Start of DATA EXTRACTS

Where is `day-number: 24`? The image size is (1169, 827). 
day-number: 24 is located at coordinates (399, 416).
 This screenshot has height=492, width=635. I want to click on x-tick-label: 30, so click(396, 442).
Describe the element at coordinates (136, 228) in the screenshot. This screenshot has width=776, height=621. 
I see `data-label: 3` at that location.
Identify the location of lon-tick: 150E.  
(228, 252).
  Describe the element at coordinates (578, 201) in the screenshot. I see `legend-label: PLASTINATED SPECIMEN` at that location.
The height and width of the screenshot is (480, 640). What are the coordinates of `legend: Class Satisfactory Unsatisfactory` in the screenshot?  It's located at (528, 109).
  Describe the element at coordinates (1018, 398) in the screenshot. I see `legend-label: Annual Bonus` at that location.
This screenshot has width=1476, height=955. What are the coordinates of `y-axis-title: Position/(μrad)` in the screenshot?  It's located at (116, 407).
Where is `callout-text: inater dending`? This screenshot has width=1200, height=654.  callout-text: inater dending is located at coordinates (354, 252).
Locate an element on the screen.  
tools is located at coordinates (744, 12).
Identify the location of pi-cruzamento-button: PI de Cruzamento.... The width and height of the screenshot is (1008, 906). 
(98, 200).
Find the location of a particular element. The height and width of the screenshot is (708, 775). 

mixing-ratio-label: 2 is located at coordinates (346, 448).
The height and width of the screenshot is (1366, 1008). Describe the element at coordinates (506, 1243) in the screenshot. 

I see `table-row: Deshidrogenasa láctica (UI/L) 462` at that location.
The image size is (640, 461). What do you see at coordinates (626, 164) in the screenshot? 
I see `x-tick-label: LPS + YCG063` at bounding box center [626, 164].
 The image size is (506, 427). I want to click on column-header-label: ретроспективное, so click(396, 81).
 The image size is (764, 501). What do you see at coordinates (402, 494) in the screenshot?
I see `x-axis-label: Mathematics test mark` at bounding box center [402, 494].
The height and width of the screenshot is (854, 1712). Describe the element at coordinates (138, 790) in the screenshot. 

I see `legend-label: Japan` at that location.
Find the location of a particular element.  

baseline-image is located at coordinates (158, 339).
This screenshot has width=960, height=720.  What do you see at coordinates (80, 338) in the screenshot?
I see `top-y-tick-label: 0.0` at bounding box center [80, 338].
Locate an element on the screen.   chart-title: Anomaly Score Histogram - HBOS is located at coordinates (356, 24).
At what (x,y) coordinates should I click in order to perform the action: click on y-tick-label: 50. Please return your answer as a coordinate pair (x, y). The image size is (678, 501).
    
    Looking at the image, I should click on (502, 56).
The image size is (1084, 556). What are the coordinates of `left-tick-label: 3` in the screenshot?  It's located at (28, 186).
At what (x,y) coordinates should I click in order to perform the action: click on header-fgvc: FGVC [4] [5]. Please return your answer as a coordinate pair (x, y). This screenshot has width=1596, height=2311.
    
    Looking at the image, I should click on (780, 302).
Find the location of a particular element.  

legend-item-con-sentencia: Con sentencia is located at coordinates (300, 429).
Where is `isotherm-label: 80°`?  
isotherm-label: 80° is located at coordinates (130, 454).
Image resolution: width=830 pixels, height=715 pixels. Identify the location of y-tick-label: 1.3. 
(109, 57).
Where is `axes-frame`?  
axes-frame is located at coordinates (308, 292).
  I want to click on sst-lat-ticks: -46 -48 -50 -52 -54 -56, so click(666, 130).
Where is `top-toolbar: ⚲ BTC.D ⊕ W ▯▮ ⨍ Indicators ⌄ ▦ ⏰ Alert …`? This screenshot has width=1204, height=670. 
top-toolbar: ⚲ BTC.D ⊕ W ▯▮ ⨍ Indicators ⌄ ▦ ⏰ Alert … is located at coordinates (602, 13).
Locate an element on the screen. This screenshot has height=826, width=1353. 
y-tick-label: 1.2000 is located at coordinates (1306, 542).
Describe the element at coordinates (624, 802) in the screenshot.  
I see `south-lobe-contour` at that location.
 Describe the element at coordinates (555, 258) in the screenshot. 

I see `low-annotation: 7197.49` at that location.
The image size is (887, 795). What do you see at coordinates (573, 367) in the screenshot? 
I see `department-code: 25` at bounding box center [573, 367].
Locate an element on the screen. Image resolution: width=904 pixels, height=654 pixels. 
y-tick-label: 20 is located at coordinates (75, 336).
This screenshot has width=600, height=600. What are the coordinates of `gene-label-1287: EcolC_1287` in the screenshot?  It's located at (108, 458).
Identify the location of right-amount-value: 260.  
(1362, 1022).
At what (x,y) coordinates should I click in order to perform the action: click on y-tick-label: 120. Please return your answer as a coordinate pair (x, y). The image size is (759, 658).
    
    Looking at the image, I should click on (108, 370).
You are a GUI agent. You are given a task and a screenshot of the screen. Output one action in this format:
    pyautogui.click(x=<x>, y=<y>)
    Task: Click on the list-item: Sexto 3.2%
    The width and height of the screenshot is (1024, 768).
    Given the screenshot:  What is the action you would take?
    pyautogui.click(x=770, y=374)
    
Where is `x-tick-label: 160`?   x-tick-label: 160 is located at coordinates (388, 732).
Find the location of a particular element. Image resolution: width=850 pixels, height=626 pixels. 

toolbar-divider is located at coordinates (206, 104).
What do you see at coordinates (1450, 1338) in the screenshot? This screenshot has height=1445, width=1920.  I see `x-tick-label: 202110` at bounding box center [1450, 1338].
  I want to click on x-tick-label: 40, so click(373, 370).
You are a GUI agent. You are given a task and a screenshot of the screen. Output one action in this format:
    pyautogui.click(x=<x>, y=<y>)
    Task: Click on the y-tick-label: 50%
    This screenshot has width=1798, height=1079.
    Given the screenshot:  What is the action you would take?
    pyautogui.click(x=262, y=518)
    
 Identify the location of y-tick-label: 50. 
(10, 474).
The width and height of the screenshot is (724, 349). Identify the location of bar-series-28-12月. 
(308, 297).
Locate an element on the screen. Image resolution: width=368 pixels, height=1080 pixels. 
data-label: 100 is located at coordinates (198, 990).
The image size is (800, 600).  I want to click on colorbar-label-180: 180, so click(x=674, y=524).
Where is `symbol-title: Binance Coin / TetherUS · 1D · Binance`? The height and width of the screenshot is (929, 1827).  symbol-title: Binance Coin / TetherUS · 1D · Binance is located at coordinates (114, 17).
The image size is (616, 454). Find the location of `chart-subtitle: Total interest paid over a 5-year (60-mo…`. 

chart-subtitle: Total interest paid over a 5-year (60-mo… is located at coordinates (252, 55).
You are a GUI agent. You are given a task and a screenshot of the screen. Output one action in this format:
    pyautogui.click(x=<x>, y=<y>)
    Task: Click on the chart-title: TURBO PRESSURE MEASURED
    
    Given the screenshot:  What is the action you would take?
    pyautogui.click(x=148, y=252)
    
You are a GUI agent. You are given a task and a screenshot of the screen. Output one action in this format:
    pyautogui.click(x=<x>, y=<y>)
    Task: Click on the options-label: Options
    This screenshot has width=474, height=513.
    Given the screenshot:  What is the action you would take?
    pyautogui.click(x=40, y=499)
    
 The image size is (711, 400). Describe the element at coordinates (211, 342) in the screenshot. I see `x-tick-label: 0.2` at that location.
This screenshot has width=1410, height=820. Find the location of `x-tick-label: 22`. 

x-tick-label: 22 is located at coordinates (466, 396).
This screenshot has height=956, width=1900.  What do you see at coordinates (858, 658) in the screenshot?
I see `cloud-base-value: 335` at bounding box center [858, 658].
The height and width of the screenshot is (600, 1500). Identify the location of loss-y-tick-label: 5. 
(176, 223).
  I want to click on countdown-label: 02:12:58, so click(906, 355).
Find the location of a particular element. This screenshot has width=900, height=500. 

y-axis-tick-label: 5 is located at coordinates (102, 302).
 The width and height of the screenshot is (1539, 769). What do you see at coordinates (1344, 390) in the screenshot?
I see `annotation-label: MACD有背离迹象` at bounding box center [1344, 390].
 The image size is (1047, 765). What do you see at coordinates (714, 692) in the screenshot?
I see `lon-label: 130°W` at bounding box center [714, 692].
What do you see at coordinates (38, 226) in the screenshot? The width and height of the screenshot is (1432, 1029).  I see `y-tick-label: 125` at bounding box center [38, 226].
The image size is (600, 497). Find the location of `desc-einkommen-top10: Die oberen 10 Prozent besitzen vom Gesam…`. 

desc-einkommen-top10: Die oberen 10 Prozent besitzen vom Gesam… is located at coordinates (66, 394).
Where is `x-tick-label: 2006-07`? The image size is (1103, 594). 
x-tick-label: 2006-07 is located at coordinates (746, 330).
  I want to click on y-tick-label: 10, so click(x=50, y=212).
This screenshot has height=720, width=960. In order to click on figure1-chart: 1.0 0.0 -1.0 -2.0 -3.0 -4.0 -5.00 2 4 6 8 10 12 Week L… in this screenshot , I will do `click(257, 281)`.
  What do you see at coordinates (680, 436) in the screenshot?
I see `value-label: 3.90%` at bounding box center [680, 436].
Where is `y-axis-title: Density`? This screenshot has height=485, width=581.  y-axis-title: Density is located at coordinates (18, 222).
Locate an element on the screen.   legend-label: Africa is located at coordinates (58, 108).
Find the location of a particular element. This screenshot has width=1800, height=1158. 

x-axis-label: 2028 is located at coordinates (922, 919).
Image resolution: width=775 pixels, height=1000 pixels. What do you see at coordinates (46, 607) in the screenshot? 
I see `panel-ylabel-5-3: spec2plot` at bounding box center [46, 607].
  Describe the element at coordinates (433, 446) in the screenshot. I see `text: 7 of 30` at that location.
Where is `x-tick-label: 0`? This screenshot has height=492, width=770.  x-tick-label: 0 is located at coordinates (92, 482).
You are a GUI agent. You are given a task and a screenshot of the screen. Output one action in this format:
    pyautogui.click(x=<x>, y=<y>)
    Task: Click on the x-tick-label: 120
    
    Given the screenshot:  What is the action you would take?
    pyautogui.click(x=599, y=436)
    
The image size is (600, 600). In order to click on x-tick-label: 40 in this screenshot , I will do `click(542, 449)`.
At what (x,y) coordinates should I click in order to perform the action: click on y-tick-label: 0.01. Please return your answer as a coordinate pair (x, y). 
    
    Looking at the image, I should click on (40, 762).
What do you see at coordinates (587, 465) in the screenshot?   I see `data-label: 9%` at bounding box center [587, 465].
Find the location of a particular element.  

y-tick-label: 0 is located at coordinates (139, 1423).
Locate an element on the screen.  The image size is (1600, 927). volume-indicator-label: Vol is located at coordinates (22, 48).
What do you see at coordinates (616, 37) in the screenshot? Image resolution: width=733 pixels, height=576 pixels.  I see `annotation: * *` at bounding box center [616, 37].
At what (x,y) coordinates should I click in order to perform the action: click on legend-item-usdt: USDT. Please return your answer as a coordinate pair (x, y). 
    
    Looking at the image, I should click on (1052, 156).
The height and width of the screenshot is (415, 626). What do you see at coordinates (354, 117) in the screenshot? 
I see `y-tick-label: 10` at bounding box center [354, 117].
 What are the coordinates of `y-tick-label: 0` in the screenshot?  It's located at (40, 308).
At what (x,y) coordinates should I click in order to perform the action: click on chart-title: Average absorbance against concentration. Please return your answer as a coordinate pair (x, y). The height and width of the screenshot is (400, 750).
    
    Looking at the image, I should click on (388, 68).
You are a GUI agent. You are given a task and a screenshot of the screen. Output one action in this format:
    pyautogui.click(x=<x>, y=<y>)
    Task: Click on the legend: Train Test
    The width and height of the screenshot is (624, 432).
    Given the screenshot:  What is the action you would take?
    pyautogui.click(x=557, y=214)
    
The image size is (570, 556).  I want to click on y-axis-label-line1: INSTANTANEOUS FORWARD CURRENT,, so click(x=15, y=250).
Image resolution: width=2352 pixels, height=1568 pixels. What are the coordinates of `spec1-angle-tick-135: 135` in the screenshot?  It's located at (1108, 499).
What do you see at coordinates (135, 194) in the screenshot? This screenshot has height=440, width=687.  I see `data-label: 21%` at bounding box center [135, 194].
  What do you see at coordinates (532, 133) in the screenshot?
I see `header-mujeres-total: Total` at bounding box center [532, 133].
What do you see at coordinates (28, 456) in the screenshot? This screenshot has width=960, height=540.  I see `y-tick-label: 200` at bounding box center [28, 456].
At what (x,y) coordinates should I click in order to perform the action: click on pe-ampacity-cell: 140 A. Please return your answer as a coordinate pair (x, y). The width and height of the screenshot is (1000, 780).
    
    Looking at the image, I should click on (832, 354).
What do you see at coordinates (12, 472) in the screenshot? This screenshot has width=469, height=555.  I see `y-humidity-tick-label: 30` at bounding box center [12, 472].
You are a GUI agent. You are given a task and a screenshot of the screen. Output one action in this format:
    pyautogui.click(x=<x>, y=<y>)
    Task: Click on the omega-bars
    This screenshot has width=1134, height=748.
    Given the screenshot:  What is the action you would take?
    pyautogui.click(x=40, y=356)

End of DATA EXTRACTS

**THE TASK**
Arrange the rows as a numbered list, leaving out blank lines, starting with the line that contains "This screenshot has height=720, width=960." and going on through the line that contains "Looking at the image, I should click on (40, 762).".

**THE ANSWER**
1. This screenshot has height=720, width=960. In order to click on figure1-chart: 1.0 0.0 -1.0 -2.0 -3.0 -4.0 -5.00 2 4 6 8 10 12 Week L… in this screenshot , I will do `click(257, 281)`.
2.   What do you see at coordinates (680, 436) in the screenshot?
3. I see `value-label: 3.90%` at bounding box center [680, 436].
4. Where is `y-axis-title: Density`? This screenshot has height=485, width=581.  y-axis-title: Density is located at coordinates (18, 222).
5. Locate an element on the screen.   legend-label: Africa is located at coordinates (58, 108).
6. Find the location of a particular element. This screenshot has width=1800, height=1158. 
7. x-axis-label: 2028 is located at coordinates (922, 919).
8. Image resolution: width=775 pixels, height=1000 pixels. What do you see at coordinates (46, 607) in the screenshot? 
9. I see `panel-ylabel-5-3: spec2plot` at bounding box center [46, 607].
10.   Describe the element at coordinates (433, 446) in the screenshot. I see `text: 7 of 30` at that location.
11. Where is `x-tick-label: 0`? This screenshot has height=492, width=770.  x-tick-label: 0 is located at coordinates (92, 482).
12. You are a GUI agent. You are given a task and a screenshot of the screen. Output one action in this format:
13.     pyautogui.click(x=<x>, y=<y>)
14.     Task: Click on the x-tick-label: 120
15.     Given the screenshot:  What is the action you would take?
16.     pyautogui.click(x=599, y=436)
17. The image size is (600, 600). In order to click on x-tick-label: 40 in this screenshot , I will do `click(542, 449)`.
18. At what (x,y) coordinates should I click in order to perform the action: click on y-tick-label: 0.01. Please return your answer as a coordinate pair (x, y). 
19.     Looking at the image, I should click on (40, 762).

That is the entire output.